TUSCALOOSA, Ala. (AP) - There is a special bond among firefighters - likely forged in flames - that distance cannot extinguish.
So when a series of tornadoes damaged firehouses and equipment in Alabama last month, a Wantage, New Jersey, firefighter sent out a call for help.
The response was so great that on Wednesday morning a tractor-trailer and a few pickup trucks full of donated fire equipment, along with a donated fire engine, will start the 15-hour ride to Alabama.
Volunteer fire departments from New Jersey, New York and Pennsylvania donated equipment in response to the social media post by the Beemerville Fire Department’s Capt. Hunter Space.
Some of the donations will go to reequip the County Line Fire Department in Russell County, Alabama, which was destroyed by a tornado. The rest will go to more than a half-dozen rural departments in Tuscaloosa County, Alabama.
One of the departments getting the equipment is in Coker, just northwest of Tuscaloosa, where Robert Bowers is chief.
Bowers wears two firefighting caps: He is chief of his small-town department and is a career firefighter in Vance, which has a hybrid department made up of a small number of paid firefighters, augmented by volunteers.
The Vance chief is Harold McAdory, who made a connection with Space over Facebook last year when a similar effort was undertaken. Space at that time responded to McAdory’s social post about his department’s dire need for additional fire equipment.
In late January, Space made the trip to Alabama in his pickup truck piled high with gear that no longer met New Jersey state standards. New Jersey requires equipment, such as turnout gear, boots, masks and air tanks, to be discarded after a certain amount of calendar time, not in-use time. Alabama does not have a similar equipment requirement.
Bowers and Space have kept in touch since they bonded while deer hunting in Alabama. “We just hit it off right away,” Space said.
Bowers, 33, has been a paid firefighter for about a year, a volunteer for longer. Space is a fourth-generation firefighter in Beemerville, a section of Wantage.
With their bonding came the realization by Space that there were other New Jersey departments with lots of gear hanging in closets, stacked high on shelves or piled in back corners.

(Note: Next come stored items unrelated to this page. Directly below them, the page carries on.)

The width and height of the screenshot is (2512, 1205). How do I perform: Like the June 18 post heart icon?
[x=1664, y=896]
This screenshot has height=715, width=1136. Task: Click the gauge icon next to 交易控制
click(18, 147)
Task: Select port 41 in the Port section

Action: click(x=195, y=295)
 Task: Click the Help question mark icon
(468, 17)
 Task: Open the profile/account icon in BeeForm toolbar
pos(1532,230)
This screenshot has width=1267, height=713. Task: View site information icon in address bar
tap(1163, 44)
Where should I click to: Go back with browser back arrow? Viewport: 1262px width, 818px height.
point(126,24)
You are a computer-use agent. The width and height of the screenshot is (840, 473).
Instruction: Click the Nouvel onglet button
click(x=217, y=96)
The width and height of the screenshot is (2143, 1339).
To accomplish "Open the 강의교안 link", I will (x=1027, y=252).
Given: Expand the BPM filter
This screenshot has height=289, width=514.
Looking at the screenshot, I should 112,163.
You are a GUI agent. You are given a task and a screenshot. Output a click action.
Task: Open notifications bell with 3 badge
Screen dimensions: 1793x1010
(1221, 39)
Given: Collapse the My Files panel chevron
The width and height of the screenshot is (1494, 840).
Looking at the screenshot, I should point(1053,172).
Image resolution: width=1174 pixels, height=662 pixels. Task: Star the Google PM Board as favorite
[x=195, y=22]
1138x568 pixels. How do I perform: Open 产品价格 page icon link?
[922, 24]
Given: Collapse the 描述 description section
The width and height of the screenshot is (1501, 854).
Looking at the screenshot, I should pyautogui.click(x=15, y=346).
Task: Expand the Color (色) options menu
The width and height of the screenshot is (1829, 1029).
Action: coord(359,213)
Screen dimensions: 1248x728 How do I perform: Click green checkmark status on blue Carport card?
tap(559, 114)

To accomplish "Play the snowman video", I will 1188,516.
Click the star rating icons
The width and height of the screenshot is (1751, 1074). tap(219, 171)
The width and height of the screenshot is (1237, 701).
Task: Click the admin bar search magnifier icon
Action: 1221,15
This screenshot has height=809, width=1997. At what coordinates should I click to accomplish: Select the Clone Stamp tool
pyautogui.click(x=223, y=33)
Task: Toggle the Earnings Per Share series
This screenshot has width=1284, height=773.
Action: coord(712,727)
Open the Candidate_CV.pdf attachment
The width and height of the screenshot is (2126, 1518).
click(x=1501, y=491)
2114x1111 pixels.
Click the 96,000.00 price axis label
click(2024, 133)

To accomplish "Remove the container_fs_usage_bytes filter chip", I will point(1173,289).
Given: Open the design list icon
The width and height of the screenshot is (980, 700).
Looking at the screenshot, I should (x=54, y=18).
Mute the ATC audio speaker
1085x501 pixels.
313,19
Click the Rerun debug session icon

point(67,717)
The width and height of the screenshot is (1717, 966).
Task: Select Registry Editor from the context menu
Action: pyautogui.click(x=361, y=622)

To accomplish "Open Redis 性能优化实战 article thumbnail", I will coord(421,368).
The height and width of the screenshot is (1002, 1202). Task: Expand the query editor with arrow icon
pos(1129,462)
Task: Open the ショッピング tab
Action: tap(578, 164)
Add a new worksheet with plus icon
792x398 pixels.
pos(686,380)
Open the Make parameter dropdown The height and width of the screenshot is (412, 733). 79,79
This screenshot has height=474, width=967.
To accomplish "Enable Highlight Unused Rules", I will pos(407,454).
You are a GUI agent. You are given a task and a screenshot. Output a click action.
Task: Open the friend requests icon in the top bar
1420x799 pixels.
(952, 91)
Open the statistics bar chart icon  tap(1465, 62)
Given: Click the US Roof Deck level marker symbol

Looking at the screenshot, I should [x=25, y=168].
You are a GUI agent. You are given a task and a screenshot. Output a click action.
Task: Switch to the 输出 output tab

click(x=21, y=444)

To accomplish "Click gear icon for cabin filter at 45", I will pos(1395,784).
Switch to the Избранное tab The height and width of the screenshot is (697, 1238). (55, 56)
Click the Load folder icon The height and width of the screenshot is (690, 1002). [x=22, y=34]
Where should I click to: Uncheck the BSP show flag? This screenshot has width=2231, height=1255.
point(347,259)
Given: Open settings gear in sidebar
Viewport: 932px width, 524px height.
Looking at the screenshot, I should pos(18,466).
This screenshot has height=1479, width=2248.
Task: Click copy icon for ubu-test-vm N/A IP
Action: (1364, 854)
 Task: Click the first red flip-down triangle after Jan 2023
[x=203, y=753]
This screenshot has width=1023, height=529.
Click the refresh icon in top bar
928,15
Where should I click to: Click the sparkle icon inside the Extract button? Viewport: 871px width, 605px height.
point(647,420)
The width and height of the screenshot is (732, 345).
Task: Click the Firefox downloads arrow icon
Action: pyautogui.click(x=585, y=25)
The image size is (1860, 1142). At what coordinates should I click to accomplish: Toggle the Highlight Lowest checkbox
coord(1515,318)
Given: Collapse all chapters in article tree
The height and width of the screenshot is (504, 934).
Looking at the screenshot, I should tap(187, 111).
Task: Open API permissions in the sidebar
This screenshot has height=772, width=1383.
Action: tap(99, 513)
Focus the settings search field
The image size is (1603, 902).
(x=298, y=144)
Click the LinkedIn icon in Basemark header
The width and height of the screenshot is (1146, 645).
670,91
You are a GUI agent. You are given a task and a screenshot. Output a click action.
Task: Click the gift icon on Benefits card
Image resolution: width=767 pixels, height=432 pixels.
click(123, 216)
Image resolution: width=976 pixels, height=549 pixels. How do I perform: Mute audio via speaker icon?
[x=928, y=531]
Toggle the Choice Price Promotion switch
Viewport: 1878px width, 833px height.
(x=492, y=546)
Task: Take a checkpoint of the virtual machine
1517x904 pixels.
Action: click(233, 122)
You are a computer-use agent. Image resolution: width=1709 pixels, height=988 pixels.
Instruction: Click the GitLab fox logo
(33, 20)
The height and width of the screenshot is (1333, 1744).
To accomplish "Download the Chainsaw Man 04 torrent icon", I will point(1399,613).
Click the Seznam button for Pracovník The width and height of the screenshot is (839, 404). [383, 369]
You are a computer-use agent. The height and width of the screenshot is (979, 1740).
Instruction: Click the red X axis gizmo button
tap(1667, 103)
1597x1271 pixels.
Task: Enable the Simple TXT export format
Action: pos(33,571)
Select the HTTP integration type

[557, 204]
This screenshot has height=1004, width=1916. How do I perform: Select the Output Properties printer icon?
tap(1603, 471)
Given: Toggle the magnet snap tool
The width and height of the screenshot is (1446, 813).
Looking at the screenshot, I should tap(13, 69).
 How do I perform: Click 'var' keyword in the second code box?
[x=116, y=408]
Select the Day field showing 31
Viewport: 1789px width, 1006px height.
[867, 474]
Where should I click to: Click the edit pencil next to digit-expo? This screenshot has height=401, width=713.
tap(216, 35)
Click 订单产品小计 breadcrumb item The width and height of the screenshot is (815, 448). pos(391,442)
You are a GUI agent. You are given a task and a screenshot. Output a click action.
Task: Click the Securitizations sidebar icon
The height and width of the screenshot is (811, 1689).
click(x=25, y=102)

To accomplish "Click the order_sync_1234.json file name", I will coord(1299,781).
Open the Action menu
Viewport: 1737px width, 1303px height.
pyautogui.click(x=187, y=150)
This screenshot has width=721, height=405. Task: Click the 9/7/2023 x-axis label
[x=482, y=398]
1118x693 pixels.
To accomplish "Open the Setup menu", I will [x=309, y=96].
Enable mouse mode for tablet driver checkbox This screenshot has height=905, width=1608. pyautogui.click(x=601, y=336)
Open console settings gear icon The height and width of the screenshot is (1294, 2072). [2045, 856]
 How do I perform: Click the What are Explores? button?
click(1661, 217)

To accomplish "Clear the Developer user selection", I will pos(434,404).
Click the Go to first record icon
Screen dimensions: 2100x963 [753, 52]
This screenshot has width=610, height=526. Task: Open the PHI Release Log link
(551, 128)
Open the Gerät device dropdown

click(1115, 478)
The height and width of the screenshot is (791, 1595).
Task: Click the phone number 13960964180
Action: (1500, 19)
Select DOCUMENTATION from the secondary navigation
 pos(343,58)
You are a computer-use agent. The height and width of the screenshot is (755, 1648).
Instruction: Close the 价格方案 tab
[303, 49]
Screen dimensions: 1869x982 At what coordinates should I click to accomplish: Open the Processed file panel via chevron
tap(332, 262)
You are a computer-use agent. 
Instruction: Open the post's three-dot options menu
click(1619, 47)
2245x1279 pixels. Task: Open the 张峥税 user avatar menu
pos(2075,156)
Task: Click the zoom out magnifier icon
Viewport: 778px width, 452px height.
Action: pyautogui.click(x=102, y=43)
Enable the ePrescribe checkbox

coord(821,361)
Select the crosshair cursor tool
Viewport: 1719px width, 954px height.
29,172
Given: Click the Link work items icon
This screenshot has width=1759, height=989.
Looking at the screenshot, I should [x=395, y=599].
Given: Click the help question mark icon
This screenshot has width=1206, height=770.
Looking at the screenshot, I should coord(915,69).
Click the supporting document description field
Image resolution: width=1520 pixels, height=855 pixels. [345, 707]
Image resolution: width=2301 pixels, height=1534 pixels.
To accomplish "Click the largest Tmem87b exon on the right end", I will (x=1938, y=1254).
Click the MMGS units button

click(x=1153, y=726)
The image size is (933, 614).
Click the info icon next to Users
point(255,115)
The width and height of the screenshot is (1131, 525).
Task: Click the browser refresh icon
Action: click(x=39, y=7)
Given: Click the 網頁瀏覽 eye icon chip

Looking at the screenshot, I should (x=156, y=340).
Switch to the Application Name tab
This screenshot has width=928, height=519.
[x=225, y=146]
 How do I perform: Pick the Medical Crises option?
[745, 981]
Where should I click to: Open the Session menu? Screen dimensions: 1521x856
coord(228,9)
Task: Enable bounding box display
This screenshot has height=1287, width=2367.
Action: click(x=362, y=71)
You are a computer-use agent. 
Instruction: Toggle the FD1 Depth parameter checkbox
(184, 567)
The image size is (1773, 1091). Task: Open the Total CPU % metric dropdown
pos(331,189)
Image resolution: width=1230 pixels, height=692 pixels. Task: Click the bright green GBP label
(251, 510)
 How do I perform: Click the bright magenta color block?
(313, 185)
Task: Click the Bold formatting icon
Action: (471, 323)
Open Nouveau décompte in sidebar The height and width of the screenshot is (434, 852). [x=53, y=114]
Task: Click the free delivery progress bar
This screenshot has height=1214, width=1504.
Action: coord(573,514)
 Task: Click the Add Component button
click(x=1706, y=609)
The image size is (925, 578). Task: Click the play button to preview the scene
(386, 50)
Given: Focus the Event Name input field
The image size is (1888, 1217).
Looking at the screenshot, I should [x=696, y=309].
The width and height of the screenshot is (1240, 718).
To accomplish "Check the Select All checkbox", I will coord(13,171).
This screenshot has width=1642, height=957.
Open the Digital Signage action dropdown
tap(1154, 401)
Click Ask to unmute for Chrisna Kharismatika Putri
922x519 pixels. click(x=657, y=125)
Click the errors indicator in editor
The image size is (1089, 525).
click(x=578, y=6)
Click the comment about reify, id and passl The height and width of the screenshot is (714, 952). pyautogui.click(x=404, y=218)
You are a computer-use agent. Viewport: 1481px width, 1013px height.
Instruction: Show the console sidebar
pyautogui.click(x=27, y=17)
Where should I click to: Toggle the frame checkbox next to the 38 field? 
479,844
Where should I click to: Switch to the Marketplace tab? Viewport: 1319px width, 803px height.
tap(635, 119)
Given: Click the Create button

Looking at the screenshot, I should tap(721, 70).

So when a tornado outbreak hit Alabama on St. Patrick’s Day, Space put out the call for equipment to help his counterparts from the South.
“I put out the word, and the response was tremendous,” Space said.
Space and firefighters from Wantage’s other volunteer fire department, Colesville, cleaned out their firehouse closets of items that otherwise would have been taken to a landfill.
Within weeks he filled a tractor-trailer with the donations from departments throughout New Jersey, New York and Pennsylvania.
There were boxes of masks, still usable but past the “expiration date” set by New Jersey; complete radio sets; light bars to illuminate accident scenes; hose, some of it brand-new, donated by a manufacturer; hand tools and much more.
“I heard we’re getting vent saws,” Bowers said, referring to a basic firefighting tool used to cut holes in the roof of a burning building to control the spread of flames. He said none of the volunteer departments in his area have one.
While Space was the inspiration in New Jersey, there were many others who pitched in. Mark DeVoe of the Washington Borough department in southern Warren County, along with 30 fellow volunteers, collected donations from neighboring departments.
Everyone delivered their “gifts” to the Beemerville department last Saturday.
DeVoe had an extra gift: $2,500 to fuel up the tractor-trailer. About 80% of the money came from a group of funeral directors, including Smith-McCracken of Newton, Wood of Branchville, Goble of Sparta, Cochran of Hackettstown and Knoll-DeVoe of Washington Borough. The rest of the fuel money came from a private donor.
Bowers said the effort by his “northern brothers” is something that is very welcomed.
Space said jokingly that his job “will be done when that truck gets to Coker. Then it’s his (Bowers’) baby.”
The southern chief said the seven departments he selected to receive equipment have provided lists of “their needs and their wants. Then we’ll see what’s on the truck and give it out.”
The destination of the biggest gift, however, has already been decided. A department in Tuscaloosa County is operating with just one firetruck, bought in the 1980s. It will get the donated 1991 model from the Nancy Run Fire Company in Bethlehem Township, Pennsylvania.
DeVoe said Nancy Run recently purchased a new truck, with a full complement of equipment, and decided to donate the older model, with equipment and a nearly complete set of hose.
Bowers said members of the department getting the new engine have kept theirs going “by taking money from their own pockets to buy fuel, and the parts needed to keep the old truck running.”
Bowers said he’s getting some personal satisfaction from the whole project. “This is a very exciting thing for these departments,” he said. “And I’ve got a new friend, and I’m getting a few (fire department) patches for my collection.”
The effort is being done in the name of former Beemerville Fire Chief Chris VanderGroef, who died last week.